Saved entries
····················
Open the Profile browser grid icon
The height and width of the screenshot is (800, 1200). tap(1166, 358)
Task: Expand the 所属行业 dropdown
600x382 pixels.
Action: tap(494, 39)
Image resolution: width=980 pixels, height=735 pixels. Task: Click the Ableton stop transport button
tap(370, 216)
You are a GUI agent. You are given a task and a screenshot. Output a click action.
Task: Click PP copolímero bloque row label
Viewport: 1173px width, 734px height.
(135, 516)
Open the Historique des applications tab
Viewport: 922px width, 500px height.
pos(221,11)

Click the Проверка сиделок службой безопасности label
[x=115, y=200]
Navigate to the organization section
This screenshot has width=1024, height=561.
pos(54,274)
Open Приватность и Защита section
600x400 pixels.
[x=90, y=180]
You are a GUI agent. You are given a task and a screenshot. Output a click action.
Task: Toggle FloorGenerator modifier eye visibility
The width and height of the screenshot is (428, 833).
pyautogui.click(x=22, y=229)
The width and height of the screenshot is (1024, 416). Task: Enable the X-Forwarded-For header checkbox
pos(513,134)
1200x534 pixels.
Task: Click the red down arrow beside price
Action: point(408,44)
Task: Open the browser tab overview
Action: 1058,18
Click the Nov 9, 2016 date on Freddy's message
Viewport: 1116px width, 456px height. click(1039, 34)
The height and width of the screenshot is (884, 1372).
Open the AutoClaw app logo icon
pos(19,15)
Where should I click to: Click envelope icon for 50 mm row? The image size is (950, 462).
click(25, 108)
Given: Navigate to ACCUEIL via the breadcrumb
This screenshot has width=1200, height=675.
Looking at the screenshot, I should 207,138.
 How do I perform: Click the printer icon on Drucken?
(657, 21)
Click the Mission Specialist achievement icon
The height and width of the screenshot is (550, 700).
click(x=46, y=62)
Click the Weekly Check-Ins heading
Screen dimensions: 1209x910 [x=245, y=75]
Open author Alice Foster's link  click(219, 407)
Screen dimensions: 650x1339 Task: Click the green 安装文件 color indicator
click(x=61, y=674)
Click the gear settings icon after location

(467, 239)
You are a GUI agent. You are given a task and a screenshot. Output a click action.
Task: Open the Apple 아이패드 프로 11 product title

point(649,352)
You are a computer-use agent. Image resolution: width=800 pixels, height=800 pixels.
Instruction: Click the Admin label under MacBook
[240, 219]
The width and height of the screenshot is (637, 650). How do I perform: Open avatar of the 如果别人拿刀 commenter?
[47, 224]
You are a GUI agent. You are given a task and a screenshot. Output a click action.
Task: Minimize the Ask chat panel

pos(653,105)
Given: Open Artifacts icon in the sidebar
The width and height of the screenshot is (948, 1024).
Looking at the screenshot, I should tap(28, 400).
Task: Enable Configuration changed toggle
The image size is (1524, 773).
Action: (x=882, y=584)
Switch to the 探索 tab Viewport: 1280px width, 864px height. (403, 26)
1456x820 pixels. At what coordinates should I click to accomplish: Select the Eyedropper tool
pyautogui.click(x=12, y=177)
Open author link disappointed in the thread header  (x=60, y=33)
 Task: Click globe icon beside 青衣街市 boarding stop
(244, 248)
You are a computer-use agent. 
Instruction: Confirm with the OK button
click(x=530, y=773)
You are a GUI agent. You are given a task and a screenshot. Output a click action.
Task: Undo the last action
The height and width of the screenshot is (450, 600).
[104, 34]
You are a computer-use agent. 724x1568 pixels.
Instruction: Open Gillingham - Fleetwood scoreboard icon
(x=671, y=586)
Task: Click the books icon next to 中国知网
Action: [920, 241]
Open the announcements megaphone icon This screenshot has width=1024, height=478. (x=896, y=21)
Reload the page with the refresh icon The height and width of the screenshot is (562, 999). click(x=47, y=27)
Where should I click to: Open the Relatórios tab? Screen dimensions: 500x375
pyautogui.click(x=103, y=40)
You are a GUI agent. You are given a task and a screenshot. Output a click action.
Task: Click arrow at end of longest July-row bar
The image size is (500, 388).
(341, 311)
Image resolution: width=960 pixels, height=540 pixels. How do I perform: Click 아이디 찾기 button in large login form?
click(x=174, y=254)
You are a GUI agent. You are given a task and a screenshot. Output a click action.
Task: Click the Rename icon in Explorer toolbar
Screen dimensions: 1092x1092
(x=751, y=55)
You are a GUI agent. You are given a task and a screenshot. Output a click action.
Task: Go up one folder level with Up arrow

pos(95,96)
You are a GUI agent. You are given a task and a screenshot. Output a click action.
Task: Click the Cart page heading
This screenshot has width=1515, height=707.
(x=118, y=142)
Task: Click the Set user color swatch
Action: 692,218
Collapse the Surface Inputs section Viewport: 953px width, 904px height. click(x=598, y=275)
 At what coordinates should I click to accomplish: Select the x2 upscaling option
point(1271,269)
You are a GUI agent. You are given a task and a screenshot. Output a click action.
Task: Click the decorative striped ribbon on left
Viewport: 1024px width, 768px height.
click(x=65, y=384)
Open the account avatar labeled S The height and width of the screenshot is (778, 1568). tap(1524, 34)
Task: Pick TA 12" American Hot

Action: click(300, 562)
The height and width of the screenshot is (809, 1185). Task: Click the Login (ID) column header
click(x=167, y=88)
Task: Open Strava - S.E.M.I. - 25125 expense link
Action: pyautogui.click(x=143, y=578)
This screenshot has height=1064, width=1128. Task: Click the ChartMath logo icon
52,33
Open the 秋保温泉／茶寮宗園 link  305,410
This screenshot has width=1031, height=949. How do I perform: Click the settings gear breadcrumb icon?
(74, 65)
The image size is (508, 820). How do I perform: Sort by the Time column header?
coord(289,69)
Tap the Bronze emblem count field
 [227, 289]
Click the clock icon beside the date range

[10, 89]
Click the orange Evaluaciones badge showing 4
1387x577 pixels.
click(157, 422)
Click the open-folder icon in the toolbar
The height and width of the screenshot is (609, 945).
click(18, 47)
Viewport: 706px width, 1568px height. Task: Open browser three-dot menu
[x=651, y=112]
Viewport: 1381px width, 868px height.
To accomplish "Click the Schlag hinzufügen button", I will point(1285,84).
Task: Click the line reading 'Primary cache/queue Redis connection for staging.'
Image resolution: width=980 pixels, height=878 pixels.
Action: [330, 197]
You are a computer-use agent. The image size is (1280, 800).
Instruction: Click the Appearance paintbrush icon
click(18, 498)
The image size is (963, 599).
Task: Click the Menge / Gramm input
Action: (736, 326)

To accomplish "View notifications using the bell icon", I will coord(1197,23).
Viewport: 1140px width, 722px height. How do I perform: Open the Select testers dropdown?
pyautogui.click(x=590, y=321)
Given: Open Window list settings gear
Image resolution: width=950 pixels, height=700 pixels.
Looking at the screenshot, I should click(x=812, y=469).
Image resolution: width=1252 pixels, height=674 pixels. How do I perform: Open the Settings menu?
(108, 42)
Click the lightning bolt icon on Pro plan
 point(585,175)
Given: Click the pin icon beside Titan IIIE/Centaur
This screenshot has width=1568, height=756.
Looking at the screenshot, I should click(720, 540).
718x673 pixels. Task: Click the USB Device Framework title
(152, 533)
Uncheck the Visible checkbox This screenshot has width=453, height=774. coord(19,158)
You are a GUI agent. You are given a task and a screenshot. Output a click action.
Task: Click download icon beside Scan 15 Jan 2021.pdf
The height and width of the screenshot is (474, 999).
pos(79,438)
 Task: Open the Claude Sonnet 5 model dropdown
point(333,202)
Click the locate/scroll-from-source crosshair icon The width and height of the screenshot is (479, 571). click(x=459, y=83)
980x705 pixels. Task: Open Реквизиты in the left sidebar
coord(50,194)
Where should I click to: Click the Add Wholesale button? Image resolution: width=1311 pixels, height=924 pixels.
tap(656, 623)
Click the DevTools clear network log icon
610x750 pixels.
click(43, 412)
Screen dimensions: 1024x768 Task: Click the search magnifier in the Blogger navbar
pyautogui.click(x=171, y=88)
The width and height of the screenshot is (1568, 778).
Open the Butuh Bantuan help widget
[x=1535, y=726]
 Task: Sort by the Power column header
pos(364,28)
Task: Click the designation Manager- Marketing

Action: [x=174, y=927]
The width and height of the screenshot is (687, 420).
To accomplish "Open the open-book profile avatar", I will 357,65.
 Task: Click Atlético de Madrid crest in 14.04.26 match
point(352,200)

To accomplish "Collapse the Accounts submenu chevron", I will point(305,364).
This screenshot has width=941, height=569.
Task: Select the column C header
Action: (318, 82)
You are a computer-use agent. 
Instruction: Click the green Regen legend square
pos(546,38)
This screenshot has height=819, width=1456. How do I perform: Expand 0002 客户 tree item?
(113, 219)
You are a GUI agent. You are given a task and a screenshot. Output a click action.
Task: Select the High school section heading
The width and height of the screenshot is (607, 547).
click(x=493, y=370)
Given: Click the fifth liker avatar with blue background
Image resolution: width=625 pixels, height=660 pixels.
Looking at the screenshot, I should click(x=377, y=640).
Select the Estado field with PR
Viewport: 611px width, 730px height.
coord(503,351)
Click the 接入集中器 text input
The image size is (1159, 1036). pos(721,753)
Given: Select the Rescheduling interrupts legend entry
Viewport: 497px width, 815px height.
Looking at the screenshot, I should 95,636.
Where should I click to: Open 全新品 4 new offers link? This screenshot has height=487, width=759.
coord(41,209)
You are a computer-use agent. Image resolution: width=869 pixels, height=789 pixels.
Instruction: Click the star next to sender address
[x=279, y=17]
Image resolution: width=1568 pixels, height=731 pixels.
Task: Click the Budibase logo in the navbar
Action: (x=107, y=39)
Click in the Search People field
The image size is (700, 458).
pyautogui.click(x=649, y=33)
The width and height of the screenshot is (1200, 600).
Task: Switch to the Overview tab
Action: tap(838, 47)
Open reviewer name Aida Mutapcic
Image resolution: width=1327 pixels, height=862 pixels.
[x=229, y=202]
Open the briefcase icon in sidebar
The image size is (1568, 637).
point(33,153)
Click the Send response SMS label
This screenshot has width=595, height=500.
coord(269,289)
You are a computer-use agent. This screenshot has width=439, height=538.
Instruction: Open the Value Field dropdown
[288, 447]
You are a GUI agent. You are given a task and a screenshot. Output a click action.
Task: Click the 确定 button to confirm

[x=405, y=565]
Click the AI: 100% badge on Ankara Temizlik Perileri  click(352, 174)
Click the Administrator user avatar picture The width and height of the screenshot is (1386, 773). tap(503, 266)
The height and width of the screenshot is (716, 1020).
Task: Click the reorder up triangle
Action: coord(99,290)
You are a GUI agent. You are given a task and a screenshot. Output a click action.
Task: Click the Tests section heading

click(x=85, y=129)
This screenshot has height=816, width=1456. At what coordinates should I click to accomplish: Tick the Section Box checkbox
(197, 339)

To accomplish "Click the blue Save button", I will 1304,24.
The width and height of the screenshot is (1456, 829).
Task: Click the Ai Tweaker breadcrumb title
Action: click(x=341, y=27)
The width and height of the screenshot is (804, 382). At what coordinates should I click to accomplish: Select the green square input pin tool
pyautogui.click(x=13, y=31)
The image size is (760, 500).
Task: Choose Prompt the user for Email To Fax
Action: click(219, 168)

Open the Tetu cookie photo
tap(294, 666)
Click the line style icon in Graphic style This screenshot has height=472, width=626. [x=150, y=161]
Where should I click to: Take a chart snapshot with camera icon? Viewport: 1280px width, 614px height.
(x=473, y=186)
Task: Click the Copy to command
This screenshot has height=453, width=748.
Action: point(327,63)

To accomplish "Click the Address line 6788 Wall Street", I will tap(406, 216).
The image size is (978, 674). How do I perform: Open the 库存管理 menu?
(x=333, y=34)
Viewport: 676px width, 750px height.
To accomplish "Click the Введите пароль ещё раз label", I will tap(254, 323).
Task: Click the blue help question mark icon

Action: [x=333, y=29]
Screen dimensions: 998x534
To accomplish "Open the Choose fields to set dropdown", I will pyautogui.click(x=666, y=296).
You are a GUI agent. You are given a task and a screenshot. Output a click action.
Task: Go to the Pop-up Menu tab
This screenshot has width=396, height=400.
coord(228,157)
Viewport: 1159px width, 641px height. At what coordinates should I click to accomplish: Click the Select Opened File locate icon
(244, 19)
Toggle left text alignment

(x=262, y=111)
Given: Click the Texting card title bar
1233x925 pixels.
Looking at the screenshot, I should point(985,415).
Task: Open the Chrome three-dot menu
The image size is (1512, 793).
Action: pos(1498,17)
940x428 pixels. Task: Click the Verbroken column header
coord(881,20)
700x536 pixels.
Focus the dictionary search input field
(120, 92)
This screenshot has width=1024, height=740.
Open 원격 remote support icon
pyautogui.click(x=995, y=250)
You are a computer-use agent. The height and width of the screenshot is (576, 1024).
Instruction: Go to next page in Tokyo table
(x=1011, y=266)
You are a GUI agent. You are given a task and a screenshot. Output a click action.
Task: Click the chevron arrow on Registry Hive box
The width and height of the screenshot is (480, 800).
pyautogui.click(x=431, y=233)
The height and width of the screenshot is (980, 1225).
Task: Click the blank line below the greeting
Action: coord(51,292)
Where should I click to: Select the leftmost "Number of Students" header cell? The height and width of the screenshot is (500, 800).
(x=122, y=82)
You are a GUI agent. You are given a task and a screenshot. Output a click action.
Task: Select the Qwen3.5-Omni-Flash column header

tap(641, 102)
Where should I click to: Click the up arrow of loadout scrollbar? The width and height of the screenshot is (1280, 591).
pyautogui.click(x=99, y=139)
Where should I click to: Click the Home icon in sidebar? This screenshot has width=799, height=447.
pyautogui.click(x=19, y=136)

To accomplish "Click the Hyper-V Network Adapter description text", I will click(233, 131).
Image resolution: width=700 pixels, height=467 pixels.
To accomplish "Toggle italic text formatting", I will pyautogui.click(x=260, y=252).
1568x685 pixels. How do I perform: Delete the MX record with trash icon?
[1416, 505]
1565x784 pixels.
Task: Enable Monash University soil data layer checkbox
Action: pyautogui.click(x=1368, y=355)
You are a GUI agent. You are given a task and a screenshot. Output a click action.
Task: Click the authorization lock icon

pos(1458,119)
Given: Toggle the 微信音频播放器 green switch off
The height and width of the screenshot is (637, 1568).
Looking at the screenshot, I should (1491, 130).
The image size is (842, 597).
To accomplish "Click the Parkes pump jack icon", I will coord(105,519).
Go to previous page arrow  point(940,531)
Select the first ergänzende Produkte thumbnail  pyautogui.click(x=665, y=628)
····················
▸ WHAT YOU HAVE TO DO
Your task is to copy every line in the entries that holds the string "badge".

▸ OUTPUT BELOW
Click the orange Evaluaciones badge showing 4
Click the AI: 100% badge on Ankara Temizlik Perileri  click(352, 174)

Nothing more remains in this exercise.